> TASK GOAL: Arrange the lines of the listing below as a numbered list, leaving out blank lines. Begin at the line that contains "The height and width of the screenshot is (540, 720)." and stop after the line that contains "(x=762, y=189)".

Records from a collection:
☆ ☆ ☆ ☆ ☆ ☆ ☆

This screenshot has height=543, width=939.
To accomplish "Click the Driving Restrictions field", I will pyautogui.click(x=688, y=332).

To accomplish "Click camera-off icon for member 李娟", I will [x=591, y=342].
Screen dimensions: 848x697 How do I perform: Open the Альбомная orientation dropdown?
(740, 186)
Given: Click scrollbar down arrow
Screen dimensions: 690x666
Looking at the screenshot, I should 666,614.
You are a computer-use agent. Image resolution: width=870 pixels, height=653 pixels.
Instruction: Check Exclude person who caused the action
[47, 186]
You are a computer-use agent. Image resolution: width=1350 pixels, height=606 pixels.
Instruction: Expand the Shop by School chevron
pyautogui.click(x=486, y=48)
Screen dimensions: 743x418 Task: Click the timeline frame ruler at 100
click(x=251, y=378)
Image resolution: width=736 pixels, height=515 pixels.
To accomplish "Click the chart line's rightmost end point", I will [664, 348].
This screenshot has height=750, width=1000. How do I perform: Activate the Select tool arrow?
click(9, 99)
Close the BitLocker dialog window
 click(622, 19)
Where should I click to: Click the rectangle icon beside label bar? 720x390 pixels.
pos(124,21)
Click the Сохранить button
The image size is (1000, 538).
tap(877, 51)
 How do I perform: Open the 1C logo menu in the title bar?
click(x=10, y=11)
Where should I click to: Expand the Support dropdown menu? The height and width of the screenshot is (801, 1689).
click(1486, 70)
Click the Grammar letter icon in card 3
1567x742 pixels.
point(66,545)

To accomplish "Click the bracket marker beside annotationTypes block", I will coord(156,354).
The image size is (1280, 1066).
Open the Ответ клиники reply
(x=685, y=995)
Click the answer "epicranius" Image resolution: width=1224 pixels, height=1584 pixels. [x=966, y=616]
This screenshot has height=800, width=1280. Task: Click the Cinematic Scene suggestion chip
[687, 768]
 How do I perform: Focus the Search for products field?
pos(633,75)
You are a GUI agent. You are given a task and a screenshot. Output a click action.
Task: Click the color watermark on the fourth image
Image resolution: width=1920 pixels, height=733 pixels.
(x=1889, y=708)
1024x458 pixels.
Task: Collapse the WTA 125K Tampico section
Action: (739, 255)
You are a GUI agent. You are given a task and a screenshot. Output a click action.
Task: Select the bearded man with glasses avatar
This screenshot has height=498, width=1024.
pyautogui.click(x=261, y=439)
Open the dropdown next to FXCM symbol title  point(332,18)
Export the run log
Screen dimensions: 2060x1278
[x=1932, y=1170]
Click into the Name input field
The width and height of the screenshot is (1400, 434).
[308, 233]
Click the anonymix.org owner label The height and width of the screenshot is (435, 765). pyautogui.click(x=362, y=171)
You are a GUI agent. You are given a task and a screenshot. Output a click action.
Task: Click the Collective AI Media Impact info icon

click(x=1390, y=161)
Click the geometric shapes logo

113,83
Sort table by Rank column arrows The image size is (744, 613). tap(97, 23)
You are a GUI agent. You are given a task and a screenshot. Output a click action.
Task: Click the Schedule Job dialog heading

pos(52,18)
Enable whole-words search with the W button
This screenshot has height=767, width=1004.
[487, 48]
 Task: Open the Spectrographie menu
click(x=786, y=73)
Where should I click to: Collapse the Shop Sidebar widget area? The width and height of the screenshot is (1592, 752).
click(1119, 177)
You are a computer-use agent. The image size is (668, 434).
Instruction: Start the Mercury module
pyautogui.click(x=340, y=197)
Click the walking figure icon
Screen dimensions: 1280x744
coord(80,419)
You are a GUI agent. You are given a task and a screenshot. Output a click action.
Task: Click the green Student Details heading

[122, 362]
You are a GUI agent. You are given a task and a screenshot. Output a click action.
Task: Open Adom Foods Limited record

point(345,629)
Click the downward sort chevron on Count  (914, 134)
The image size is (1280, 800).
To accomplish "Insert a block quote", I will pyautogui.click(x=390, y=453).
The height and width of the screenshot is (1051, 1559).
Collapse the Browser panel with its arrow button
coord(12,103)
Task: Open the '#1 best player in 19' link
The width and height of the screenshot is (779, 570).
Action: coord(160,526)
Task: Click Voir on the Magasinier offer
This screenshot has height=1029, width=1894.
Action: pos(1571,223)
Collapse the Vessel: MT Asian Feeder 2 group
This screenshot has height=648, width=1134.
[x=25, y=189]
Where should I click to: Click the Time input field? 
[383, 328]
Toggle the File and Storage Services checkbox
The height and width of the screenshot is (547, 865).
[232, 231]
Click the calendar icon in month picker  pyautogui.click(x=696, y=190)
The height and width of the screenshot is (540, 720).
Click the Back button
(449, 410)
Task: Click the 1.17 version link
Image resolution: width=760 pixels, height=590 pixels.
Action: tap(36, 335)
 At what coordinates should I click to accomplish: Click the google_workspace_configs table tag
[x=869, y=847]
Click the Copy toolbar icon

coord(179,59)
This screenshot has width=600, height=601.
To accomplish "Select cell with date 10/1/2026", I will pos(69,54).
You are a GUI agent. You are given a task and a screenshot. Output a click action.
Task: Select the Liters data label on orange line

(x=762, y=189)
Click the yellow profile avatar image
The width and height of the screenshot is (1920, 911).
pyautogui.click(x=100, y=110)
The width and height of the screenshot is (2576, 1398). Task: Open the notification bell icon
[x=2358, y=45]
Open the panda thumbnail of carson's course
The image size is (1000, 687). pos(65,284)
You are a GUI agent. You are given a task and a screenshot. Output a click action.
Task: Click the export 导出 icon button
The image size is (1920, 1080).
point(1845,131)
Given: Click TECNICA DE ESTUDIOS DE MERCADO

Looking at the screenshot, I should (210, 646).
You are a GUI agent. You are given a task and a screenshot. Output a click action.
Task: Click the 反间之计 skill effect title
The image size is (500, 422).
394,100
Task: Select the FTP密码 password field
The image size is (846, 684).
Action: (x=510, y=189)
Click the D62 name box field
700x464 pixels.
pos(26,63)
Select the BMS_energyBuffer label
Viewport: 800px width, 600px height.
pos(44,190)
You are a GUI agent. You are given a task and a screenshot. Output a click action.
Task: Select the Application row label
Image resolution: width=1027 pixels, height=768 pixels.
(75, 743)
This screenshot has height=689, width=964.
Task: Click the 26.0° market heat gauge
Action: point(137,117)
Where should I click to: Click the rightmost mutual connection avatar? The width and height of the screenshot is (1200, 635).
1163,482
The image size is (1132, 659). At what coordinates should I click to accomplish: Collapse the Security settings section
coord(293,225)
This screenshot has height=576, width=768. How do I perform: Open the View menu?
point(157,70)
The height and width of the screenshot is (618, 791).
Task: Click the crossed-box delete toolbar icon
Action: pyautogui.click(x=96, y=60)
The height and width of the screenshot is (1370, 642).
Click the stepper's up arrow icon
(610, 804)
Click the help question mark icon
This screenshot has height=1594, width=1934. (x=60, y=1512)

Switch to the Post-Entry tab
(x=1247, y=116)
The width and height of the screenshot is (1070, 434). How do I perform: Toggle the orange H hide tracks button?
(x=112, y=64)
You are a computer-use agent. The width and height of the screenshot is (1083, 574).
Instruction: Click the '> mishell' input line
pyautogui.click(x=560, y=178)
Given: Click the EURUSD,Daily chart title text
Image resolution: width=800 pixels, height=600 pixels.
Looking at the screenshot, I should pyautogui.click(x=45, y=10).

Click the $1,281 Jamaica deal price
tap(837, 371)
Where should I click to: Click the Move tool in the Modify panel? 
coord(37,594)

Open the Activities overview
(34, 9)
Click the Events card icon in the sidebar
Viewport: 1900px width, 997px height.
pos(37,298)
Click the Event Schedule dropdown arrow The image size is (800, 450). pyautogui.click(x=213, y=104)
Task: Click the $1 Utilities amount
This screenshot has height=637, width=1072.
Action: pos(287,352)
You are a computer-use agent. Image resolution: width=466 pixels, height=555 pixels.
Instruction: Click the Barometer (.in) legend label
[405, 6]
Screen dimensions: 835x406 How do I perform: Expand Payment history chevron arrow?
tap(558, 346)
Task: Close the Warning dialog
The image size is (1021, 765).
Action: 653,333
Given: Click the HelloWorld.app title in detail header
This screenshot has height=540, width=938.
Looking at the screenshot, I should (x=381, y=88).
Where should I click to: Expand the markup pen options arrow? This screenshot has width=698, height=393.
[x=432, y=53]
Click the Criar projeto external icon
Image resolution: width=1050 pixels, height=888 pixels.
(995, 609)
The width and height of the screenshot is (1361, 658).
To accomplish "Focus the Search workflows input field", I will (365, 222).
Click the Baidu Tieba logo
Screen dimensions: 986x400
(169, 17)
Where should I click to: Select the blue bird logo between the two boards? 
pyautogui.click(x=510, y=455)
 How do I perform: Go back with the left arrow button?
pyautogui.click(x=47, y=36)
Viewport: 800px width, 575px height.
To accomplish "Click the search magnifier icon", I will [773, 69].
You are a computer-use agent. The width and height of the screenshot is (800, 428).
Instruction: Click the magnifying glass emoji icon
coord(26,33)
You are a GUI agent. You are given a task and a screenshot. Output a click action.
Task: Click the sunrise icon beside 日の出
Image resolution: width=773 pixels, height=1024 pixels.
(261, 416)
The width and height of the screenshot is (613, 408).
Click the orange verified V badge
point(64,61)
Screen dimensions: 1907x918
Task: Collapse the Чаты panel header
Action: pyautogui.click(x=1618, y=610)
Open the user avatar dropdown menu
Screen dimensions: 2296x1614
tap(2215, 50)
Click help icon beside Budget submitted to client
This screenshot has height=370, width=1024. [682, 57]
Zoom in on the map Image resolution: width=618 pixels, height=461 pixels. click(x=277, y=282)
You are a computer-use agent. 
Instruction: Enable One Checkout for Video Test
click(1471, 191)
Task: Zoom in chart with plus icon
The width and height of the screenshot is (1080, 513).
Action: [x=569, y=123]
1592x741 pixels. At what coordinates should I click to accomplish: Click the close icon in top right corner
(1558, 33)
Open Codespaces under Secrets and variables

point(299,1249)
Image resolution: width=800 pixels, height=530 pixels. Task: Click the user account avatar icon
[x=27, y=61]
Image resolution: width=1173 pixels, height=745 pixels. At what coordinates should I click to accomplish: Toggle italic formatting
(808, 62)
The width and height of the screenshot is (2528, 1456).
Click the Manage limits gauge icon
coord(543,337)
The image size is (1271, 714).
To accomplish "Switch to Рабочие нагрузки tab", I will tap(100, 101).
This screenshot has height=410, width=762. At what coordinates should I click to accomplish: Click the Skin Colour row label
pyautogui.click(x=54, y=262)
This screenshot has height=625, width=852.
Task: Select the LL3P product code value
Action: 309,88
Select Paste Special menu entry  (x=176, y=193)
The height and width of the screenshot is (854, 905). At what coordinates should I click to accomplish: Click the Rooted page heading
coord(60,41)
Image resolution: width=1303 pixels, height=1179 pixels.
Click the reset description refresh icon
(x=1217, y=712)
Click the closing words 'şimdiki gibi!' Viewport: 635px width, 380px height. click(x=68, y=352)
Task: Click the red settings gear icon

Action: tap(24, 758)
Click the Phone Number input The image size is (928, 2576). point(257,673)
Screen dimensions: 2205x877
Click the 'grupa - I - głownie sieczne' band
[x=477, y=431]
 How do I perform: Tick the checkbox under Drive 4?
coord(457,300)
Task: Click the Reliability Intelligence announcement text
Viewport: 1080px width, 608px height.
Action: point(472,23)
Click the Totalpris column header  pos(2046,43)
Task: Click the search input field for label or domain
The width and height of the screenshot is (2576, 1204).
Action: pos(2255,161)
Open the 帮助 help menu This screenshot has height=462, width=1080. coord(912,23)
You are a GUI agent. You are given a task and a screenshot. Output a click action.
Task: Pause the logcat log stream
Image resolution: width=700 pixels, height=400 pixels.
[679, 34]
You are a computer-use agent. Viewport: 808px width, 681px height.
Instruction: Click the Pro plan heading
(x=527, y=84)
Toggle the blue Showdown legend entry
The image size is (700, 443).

☆ ☆ ☆ ☆ ☆ ☆ ☆

> SOLUTION FOR THIS PROBLEM:
1. The height and width of the screenshot is (540, 720).
2. Click the Back button
3. (449, 410)
4. Task: Click the 1.17 version link
5. Image resolution: width=760 pixels, height=590 pixels.
6. Action: tap(36, 335)
7.  At what coordinates should I click to accomplish: Click the google_workspace_configs table tag
8. [x=869, y=847]
9. Click the Copy toolbar icon
10. coord(179,59)
11. This screenshot has width=600, height=601.
12. To accomplish "Select cell with date 10/1/2026", I will pos(69,54).
13. You are a GUI agent. You are given a task and a screenshot. Output a click action.
14. Task: Select the Liters data label on orange line
15. (x=762, y=189)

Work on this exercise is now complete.